■ **TASK TO COMPLETE**: Compute how many lines below contain the word "author" and respond with that number only.

■ **RECORD EXCERPTS**:
_ _ _ _

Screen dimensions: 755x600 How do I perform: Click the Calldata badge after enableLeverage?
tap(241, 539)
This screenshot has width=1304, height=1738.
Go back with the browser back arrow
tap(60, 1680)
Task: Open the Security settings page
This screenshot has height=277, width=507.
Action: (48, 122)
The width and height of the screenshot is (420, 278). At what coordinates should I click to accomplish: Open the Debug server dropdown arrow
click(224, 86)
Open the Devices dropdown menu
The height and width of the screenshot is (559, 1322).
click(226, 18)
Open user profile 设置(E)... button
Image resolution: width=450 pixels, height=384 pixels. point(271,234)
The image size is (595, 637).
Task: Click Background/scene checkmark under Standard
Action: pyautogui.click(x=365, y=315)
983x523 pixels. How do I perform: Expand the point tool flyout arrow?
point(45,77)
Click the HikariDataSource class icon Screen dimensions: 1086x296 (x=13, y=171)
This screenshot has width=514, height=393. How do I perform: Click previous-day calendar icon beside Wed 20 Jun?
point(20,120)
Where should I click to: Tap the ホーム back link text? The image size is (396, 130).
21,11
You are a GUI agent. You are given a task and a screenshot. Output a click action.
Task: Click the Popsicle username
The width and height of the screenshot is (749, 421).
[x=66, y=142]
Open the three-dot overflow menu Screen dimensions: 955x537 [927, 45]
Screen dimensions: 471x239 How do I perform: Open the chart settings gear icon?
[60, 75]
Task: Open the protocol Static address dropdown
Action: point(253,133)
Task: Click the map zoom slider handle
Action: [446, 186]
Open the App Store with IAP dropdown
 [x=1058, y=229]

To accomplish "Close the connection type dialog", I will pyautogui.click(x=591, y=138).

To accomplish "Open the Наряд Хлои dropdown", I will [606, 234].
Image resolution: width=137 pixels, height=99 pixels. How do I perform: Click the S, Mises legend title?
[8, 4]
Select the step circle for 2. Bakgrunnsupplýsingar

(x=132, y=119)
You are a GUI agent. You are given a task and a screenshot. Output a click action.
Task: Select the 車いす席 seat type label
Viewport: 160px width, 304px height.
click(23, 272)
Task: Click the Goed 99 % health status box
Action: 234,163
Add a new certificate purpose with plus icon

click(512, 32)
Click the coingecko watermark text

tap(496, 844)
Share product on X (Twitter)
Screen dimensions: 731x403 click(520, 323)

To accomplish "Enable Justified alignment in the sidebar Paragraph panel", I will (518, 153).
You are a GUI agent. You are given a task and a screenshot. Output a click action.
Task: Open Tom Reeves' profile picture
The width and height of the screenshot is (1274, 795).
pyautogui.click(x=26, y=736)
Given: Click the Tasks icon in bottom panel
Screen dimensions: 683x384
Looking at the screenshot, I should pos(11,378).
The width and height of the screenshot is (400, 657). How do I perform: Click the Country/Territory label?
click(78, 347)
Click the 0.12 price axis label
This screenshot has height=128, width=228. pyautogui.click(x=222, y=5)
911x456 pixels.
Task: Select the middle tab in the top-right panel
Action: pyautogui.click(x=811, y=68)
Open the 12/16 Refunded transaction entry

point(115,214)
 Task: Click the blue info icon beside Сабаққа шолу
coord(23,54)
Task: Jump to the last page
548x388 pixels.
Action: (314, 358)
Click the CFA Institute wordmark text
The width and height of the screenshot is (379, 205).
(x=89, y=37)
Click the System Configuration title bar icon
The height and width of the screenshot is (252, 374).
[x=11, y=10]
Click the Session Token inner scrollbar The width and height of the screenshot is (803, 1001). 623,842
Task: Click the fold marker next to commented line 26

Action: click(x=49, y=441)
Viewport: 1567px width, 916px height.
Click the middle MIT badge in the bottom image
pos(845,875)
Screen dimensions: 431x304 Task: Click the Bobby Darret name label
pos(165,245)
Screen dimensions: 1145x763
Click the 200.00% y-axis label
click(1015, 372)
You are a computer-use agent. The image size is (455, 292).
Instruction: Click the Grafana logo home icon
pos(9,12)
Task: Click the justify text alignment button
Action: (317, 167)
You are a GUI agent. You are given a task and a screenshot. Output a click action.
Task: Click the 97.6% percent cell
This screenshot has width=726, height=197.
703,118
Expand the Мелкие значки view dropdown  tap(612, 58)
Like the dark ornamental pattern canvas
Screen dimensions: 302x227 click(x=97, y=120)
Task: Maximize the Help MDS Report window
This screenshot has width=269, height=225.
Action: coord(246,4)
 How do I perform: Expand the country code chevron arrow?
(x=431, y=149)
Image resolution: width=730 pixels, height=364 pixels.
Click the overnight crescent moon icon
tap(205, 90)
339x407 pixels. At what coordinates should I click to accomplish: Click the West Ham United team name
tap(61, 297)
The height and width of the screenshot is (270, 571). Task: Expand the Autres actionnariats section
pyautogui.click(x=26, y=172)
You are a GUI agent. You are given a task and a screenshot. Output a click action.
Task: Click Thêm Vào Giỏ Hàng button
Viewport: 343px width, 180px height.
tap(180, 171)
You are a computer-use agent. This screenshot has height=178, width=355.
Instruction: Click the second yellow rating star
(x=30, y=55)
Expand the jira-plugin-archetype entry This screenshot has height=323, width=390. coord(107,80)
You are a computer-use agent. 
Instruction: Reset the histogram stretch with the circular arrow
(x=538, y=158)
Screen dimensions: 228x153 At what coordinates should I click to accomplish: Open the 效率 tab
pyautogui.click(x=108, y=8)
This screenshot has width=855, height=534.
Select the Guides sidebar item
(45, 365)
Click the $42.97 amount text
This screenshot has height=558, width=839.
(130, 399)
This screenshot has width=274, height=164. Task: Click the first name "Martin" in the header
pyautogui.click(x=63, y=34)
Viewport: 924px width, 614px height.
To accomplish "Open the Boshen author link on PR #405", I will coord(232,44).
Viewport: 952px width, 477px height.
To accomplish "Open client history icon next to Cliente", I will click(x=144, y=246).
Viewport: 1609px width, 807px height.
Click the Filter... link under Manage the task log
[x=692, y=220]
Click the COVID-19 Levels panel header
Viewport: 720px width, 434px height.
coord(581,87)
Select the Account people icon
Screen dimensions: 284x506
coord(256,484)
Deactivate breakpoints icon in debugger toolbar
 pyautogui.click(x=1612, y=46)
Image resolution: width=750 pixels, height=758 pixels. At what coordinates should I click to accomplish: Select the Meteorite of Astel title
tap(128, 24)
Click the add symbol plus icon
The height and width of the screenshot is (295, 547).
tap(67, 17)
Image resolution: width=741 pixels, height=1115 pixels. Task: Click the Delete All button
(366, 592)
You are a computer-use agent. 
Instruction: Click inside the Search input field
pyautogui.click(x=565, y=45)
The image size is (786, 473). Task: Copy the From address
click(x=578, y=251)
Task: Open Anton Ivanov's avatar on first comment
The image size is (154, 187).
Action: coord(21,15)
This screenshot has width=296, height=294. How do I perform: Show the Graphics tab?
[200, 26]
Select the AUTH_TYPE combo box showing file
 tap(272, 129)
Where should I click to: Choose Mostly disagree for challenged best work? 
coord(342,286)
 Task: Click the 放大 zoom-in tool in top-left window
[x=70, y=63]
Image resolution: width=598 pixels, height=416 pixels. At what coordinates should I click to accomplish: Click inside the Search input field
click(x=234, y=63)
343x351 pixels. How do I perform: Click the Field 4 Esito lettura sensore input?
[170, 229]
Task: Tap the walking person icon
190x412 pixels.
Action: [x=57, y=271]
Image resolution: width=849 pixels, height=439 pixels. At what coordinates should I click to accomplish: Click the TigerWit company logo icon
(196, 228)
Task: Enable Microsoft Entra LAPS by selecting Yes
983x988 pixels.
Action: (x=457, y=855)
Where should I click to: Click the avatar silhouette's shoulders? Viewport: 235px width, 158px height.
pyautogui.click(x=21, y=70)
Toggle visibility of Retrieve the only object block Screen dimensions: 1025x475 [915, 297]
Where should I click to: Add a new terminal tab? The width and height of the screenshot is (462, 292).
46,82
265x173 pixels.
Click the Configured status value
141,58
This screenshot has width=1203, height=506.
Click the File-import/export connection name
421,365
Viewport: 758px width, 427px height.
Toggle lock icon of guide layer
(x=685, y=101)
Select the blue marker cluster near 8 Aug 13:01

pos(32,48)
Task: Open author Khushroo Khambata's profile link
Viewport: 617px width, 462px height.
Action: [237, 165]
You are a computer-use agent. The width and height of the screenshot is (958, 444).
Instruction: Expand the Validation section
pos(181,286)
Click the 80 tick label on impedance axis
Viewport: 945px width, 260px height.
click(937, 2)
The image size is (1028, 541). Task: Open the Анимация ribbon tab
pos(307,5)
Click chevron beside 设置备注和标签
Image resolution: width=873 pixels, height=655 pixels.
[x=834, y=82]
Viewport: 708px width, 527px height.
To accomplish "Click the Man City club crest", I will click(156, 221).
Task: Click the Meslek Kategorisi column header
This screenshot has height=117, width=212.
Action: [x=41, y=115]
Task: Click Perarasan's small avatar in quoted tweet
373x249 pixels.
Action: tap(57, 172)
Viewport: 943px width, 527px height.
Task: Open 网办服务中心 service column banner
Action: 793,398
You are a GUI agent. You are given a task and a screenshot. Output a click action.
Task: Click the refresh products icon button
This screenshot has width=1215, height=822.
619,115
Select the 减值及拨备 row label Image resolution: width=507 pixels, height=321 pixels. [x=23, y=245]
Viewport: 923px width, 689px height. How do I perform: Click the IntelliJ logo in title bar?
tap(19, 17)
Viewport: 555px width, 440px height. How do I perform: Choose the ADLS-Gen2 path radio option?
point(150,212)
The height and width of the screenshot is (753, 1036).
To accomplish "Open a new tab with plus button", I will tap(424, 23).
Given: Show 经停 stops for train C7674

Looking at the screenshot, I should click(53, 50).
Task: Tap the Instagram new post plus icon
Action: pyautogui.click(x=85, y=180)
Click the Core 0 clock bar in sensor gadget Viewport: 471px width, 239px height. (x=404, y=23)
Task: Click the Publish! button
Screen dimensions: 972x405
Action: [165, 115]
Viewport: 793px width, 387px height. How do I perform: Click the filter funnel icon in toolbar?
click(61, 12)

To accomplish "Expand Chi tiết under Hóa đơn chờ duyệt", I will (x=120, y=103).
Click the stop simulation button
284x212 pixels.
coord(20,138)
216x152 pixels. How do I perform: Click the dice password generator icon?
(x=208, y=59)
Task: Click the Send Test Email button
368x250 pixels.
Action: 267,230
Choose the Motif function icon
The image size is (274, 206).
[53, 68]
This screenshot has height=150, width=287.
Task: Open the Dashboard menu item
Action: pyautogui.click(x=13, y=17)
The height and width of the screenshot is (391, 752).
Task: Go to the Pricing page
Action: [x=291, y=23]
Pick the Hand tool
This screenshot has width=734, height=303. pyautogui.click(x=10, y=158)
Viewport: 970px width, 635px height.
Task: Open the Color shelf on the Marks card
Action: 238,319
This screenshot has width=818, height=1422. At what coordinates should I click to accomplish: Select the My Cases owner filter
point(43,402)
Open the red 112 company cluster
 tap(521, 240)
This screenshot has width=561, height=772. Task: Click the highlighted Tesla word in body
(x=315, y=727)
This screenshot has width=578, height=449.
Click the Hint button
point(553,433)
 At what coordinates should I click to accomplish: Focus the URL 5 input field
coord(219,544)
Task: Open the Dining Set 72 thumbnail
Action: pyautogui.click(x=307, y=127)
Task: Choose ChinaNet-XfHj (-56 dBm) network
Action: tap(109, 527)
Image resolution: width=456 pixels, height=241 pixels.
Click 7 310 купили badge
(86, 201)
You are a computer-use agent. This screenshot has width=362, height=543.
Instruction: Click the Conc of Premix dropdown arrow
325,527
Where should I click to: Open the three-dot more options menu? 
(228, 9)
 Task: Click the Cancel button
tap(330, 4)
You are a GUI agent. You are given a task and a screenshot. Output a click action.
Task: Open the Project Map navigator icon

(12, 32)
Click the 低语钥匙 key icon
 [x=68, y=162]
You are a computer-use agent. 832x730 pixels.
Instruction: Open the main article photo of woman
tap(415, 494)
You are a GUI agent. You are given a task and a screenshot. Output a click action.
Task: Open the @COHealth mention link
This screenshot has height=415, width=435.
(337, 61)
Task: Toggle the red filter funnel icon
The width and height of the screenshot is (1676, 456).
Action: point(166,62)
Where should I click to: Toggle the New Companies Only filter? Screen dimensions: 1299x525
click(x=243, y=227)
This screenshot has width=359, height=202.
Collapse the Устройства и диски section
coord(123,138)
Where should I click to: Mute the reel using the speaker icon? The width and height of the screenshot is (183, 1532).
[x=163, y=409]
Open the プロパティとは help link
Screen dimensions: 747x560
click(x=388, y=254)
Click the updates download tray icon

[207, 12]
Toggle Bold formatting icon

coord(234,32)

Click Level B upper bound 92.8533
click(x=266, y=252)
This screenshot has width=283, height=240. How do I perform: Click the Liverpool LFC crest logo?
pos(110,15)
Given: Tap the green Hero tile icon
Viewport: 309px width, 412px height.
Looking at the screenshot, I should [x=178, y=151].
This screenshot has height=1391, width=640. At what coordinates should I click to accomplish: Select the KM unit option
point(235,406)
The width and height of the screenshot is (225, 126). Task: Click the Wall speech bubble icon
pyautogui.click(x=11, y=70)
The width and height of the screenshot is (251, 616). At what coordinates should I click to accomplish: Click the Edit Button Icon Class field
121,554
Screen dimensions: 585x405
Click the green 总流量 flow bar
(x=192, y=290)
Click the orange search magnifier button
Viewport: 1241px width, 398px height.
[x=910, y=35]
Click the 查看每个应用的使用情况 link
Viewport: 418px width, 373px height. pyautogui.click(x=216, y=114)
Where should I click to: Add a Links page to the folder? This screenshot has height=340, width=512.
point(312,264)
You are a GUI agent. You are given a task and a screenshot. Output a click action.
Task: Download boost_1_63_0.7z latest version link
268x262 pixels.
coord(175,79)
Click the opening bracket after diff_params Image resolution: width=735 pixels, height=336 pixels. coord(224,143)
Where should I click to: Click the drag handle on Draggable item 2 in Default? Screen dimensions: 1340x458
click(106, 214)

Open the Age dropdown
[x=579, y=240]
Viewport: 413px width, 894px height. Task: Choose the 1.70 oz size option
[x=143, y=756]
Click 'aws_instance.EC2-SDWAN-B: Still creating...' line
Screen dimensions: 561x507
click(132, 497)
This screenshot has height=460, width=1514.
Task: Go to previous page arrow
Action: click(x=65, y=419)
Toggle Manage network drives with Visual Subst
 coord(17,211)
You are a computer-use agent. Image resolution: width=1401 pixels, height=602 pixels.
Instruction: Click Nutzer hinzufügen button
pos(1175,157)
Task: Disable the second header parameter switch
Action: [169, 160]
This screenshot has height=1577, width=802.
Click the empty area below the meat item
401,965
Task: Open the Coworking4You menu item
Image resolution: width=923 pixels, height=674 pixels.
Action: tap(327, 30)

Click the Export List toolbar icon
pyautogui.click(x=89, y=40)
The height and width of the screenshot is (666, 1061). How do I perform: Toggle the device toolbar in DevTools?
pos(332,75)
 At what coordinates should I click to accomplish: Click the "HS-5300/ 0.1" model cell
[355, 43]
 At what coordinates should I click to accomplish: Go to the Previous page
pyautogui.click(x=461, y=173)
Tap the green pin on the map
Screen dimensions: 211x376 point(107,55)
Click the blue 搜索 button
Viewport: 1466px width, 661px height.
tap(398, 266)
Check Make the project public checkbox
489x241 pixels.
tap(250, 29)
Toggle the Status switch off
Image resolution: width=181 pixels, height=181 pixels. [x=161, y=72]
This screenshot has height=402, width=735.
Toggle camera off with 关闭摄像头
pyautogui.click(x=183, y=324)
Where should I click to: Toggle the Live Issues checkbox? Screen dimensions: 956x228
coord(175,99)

_ _ _ _

■ **COMPLETED EXERCISE**: 2